*** Raw data Section Begins ***
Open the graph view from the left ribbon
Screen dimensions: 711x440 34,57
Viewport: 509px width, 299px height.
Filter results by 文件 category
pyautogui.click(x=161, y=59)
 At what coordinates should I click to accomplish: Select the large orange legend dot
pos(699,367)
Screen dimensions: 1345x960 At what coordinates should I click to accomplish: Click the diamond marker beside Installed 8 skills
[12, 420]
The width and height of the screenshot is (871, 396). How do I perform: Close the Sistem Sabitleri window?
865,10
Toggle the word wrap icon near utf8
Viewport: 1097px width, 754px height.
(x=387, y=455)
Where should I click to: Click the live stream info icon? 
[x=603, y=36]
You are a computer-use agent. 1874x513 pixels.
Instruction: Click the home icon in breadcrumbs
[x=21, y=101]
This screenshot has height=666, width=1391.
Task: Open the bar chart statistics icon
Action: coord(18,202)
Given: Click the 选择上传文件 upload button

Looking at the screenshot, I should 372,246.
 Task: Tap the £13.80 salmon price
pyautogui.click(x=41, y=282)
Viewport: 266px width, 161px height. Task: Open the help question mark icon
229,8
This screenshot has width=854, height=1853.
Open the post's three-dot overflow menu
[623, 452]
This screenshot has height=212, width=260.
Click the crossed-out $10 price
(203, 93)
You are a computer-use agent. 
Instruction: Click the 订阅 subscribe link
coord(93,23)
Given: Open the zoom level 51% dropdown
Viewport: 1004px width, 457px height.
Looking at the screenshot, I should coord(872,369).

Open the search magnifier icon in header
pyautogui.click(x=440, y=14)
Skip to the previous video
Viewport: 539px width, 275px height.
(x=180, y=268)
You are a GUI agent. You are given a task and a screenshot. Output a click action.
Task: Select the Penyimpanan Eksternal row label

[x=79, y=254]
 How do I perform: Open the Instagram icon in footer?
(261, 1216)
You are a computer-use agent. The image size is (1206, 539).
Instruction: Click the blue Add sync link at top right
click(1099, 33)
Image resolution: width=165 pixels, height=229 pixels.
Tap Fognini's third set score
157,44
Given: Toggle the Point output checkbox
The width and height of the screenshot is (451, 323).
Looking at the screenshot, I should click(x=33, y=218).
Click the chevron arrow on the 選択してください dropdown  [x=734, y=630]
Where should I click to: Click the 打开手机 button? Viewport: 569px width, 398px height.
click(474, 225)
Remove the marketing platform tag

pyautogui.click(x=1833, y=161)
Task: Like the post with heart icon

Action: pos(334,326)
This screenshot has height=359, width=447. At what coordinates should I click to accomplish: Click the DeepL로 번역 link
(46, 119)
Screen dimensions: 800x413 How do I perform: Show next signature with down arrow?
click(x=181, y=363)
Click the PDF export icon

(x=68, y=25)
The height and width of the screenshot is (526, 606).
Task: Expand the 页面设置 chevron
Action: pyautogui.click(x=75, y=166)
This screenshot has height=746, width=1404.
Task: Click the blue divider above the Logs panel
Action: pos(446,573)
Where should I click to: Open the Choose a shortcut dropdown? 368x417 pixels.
*** Raw data Section Ends ***
* **Your assignment**
Output exactly the lines from the one with "This screenshot has height=359, width=447." through the final line of the listing above.

* **Response for this exercise**
This screenshot has height=359, width=447. At what coordinates should I click to accomplish: Click the DeepL로 번역 link
(46, 119)
Screen dimensions: 800x413 How do I perform: Show next signature with down arrow?
click(x=181, y=363)
Click the PDF export icon

(x=68, y=25)
The height and width of the screenshot is (526, 606).
Task: Expand the 页面设置 chevron
Action: pyautogui.click(x=75, y=166)
This screenshot has height=746, width=1404.
Task: Click the blue divider above the Logs panel
Action: pos(446,573)
Where should I click to: Open the Choose a shortcut dropdown? 368x417 pixels.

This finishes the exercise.